Gitlab Duo
Pricing & Adoption
- Many self-hosted users feel pressured by repeated tier changes and price hikes (e.g., needing Premium, then Duo Pro on top), calling GitLab “unpredictable.”
- Some argue enterprises likely requested AI features and that they represent a new revenue stream.
- Others say pricing now exceeds GitHub for comparable tiers, while differentiation has eroded.
Model Quality & Technical Concerns
- Several point out Duo currently uses older models (e.g., Claude 2); for some this is a “hard pass” vs direct use of newer APIs.
- GitLab staff link to an internal epic showing migration plans to Claude 3.
- Comments note weak code completions and “junior dev”‑level comments (e.g., trivial explanations), and problems in JetBrains integrations.
Perceived Value of Integration
- Some trial users on self‑hosted Ultimate report Duo adds little compared to standalone AI tools, and creates extra admin overhead.

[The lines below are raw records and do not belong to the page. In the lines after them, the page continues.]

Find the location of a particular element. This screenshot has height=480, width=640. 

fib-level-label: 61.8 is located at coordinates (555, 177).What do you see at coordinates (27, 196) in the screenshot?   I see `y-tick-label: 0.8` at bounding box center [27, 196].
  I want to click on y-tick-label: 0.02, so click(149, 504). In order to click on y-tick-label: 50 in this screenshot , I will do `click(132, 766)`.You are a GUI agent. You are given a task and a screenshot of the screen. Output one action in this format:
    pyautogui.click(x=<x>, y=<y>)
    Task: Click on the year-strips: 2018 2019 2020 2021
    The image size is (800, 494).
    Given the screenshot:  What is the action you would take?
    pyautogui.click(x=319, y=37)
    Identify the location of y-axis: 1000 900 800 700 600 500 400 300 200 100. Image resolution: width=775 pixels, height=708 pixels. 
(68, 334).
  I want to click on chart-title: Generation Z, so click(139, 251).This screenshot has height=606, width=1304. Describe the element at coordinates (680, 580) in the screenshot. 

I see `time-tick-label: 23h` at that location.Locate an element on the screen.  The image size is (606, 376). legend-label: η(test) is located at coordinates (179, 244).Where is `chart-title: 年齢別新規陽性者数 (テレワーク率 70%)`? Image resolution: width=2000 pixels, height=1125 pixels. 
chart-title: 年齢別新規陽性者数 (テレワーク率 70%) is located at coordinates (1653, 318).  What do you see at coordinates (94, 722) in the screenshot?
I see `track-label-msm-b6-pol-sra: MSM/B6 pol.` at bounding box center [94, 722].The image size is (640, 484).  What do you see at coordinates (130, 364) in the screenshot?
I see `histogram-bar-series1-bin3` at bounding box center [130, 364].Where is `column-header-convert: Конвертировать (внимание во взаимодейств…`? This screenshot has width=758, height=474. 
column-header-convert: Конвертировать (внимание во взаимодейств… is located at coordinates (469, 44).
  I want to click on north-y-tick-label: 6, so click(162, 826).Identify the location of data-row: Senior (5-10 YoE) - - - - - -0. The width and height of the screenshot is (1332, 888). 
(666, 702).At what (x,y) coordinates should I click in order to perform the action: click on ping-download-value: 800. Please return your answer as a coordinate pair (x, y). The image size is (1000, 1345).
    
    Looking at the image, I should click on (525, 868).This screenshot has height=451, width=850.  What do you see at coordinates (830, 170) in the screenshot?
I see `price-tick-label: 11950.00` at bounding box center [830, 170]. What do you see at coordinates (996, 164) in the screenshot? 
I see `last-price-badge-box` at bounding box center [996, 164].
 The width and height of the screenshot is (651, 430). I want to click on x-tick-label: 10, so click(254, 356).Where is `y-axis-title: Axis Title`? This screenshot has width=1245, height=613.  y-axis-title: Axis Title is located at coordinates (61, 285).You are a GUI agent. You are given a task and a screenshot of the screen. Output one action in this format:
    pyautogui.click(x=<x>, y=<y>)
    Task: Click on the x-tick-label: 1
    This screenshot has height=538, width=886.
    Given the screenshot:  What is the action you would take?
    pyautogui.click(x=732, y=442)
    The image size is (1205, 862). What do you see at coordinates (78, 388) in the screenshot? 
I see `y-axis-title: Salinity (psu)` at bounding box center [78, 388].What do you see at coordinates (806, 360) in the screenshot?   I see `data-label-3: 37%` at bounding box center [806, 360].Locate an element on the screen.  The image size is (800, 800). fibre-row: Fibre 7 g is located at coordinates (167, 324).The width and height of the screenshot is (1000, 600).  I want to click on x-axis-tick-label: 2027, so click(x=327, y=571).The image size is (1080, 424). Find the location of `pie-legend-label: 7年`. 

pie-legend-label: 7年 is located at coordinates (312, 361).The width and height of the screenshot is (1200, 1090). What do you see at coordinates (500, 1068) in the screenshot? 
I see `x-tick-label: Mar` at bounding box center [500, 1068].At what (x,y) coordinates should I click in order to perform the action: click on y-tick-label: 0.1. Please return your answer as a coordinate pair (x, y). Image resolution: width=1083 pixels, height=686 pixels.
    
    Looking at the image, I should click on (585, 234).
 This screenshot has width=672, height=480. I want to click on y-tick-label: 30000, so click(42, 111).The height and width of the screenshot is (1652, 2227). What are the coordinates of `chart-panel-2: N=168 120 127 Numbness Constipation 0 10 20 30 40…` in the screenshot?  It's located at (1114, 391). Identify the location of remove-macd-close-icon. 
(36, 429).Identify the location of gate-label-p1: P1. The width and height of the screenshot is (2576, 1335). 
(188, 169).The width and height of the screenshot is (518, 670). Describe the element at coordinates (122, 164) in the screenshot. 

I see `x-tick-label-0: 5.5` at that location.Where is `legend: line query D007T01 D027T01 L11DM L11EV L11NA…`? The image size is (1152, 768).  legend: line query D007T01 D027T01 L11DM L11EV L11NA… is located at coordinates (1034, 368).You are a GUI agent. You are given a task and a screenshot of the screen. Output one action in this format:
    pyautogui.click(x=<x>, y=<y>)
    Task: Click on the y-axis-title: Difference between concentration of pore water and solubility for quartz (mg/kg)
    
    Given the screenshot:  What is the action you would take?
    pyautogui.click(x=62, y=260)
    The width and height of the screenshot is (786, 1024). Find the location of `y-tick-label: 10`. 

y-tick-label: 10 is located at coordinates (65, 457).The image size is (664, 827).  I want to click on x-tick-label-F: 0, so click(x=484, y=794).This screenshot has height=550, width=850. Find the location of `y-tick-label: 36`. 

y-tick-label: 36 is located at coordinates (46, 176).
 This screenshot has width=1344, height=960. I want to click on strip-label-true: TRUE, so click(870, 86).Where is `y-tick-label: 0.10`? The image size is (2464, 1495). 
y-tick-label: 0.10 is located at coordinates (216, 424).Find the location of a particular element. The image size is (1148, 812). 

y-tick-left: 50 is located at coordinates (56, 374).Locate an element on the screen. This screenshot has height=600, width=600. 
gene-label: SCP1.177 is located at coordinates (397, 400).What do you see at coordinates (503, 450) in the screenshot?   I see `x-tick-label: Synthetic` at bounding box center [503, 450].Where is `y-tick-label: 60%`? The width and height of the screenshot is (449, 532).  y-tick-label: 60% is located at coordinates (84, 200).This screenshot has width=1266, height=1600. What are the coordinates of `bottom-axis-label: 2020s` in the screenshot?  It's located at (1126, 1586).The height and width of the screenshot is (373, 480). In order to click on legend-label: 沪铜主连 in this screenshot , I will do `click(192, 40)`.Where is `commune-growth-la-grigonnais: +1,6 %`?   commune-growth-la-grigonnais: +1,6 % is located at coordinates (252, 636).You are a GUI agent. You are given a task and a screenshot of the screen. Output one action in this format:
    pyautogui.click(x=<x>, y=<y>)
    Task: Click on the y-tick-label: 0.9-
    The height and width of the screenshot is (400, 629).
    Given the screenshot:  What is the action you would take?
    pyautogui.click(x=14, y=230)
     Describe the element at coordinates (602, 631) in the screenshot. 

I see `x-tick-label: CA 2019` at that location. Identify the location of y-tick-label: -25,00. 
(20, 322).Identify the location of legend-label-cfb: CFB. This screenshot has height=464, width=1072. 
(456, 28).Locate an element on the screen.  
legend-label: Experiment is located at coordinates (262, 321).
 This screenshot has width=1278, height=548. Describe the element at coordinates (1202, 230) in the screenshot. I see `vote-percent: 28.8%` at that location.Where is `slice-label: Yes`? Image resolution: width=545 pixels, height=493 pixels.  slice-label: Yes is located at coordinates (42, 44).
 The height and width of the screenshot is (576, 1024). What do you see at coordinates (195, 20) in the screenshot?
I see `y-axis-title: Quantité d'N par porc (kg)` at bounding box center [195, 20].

- MR/issue summarization and “explain this code” features are described as often inaccurate or fluff-heavy.
Self‑Hosting & Alternatives
- Multiple users mention switching or considering switches to Forgejo, Gitea, Sourcehut, OneDev, Soft‑serve, or plain git+ssh/gitolite.
- A question about using local LLMs with GitLab CE gets the answer that AI code lives in the EE tree, so CE support seems unlikely for now.
- Some see GitLab’s remaining edge as “enterprise self-hostable Git with CI,” but say that gap is shrinking.
AI Training & Licensing Concerns
- GitLab’s statement that private code isn’t used for training leads to inferences that public code is.
- Many object that this ignores licenses and attribution requirements; others argue it’s analogous to humans learning from public code and likely fair use.
- There is discussion of anti‑AI licenses, their legal effectiveness, and whether open‑source licensing still fits the LLM era.
Product Direction, UX, and Trust
- Several complain GitLab is bloated, with too many half‑finished features while long‑standing requests stagnate.
- Animations and unclear AI-data disclosures are seen as deliberate marketing choices.
- Some frame GitLab’s strategy as classic enterprise lock‑in: be the default, not the best, then ratchet prices.